To build, checkout the repo, run git submodule update --init, make tkey-libs and make.
Since we compile with -fpic (for simplicity, everything is built with -fpic, but I expect the trigger is that lib.c is compiled with -fpic), we get a .got section in the .elf file. This is put last in the corresponding .bin file, at offset 0xe4 (loaded at address 0x400000e4), but the code doing indirection via the got uses address 0x400000e8, 4 bytes off.
In this example, the .text and .data segments get alignment 8, from use of data of type long long (I don't understand why, though. On other 32-bit archs, 64-bit values only need alignment 4). But the size of .text and .data segments are not a multiple of 8, which implies that some padding is added. As far as I can tell, this is handled correctly for direct references, including padding bytes in the .elf file, but something is messed up with .got.
I suspect .got needs some explicit handling in the linker script.
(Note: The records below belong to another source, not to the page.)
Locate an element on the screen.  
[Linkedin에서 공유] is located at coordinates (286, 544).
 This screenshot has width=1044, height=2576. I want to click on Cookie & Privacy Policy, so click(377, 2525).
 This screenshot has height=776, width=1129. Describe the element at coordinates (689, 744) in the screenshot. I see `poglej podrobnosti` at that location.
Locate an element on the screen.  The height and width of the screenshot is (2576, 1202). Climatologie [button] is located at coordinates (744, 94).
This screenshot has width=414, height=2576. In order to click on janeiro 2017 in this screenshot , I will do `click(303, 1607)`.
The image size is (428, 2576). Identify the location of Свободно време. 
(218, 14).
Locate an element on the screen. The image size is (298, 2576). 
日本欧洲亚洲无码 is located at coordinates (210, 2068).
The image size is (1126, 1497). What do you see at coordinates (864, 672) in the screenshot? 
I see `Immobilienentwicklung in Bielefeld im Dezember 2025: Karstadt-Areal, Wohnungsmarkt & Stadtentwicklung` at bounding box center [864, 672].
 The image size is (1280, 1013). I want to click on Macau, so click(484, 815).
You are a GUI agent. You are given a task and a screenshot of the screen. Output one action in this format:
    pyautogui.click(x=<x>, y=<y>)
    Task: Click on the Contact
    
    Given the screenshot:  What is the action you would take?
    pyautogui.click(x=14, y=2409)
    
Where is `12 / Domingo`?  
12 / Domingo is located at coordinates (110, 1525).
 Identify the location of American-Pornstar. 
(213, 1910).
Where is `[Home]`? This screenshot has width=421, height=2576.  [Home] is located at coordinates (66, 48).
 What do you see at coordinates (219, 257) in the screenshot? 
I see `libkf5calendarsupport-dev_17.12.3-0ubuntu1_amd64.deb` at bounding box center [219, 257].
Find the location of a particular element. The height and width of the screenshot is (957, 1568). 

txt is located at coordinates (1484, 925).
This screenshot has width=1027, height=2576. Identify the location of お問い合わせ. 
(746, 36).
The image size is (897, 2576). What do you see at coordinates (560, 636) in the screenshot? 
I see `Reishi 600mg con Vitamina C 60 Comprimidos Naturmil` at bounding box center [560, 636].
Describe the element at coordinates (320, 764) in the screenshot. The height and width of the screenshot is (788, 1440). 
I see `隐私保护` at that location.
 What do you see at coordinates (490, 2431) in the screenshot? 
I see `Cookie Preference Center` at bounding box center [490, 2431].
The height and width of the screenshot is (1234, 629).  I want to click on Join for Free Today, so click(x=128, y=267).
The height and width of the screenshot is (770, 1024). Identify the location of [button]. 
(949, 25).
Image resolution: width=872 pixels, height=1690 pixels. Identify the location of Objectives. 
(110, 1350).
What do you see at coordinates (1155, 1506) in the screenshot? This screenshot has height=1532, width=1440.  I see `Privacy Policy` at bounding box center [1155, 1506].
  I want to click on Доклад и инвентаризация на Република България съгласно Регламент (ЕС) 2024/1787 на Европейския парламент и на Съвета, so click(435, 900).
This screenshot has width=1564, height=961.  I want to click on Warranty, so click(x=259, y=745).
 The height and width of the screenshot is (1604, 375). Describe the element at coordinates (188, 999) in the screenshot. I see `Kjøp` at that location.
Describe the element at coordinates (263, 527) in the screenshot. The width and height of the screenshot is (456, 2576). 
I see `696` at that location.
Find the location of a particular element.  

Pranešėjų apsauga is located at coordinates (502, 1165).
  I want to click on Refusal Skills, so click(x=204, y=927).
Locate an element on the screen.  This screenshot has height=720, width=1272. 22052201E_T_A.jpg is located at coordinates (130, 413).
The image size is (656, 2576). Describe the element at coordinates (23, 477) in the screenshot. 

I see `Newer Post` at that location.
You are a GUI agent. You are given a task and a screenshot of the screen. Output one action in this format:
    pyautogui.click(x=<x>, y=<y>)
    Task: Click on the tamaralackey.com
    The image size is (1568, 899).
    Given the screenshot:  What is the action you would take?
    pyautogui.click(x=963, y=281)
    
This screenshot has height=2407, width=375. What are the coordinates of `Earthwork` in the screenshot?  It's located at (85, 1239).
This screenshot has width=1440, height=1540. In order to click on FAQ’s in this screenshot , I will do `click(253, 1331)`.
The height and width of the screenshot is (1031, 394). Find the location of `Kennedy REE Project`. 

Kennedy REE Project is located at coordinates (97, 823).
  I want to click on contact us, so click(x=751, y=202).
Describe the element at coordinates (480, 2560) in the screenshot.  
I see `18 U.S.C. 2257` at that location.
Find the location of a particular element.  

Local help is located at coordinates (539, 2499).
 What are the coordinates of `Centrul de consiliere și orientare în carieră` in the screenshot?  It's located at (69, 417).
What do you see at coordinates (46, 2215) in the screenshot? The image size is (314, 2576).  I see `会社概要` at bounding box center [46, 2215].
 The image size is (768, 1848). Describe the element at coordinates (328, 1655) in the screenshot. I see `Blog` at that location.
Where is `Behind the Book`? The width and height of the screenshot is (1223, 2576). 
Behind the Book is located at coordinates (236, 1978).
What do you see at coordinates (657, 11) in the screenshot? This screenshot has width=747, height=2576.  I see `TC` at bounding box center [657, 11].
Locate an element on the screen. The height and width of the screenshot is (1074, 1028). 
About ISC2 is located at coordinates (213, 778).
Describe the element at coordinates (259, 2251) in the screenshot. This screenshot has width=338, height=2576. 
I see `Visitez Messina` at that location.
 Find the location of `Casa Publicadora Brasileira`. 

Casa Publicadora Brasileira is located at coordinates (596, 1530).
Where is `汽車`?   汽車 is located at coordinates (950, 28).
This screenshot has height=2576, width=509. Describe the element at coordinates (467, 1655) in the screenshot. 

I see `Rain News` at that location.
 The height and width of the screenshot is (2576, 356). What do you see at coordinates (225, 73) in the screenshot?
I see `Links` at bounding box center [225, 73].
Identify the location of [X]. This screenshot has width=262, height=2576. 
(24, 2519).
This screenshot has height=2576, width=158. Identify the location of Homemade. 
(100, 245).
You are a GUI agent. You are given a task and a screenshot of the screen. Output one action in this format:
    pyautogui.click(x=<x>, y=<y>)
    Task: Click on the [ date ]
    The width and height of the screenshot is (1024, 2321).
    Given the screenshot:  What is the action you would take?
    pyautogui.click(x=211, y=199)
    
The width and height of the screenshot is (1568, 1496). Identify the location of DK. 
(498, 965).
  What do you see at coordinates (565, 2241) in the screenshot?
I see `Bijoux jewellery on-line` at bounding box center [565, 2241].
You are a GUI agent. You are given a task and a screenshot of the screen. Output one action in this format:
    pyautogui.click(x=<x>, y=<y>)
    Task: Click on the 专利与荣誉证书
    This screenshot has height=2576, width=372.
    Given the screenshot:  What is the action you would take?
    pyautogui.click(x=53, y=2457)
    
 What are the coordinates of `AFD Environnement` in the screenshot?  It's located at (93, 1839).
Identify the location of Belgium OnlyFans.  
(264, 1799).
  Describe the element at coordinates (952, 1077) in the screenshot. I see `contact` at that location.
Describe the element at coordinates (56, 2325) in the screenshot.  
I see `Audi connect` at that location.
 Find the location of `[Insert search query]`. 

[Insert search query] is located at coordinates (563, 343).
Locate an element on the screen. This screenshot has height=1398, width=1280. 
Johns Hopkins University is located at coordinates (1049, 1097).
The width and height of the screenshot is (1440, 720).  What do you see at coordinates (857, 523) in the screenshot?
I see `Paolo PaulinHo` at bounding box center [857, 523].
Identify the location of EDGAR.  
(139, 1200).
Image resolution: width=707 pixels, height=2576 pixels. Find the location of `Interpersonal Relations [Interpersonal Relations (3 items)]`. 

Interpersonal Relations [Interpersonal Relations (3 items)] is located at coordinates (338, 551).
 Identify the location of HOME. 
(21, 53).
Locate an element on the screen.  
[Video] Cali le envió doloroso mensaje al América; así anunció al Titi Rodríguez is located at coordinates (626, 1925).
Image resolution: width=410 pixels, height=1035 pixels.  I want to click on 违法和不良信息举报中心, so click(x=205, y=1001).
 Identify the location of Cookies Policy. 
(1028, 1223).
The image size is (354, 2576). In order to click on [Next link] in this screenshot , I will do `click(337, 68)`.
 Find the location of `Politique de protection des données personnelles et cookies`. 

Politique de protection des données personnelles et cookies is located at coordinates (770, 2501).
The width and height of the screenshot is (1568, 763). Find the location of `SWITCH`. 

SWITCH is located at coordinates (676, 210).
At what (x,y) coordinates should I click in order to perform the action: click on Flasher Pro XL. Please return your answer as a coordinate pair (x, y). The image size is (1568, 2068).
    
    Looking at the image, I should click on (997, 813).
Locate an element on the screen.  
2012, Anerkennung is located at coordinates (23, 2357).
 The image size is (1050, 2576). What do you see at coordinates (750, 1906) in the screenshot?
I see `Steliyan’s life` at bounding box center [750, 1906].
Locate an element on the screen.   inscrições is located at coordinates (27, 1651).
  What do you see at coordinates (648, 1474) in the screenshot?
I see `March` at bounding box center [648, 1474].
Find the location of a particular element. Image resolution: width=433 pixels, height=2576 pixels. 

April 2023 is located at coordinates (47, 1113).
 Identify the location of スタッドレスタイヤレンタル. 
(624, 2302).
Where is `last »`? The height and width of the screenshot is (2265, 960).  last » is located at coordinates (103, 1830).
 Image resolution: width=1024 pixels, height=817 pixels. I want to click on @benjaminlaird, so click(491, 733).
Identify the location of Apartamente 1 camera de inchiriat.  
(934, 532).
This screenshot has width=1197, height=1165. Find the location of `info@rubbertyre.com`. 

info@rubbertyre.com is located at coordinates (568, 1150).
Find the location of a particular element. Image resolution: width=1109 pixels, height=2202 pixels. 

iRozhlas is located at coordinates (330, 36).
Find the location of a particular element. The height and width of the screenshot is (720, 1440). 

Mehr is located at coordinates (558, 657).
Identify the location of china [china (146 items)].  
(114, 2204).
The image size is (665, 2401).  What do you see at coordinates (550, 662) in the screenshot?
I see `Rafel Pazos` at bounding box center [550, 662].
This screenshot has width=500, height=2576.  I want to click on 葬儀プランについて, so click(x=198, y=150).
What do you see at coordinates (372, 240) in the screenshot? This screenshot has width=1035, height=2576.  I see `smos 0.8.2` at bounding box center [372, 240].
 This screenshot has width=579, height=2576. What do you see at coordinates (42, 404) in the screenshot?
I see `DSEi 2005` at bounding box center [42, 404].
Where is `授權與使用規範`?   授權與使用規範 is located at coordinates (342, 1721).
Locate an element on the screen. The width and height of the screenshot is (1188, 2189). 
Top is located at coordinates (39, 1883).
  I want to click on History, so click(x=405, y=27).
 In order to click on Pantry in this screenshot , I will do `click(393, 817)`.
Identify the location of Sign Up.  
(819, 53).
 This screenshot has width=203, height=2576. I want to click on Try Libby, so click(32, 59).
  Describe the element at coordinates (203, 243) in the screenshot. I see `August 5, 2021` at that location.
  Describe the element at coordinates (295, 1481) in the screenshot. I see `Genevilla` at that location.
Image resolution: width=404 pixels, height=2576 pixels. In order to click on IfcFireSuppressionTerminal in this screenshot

Alternatively, one could maybe have the linker script fail if any .got section is present. In my tests, it has also appeared to be a work to increase the explicit ALIGN instructions in the linker script from ALIGN(4) to ALIGN(8), but not sure how that really works.
The reason I default to using -fpic also when building a static nettle library, is to avoid relocations for people that make a dynamically loaded object that is linked statically with nettle. And it would also help when building a -fpie executable (as has become popular lately) statically linked with nettle. So I don't think it's an obscure thing to do for a static library.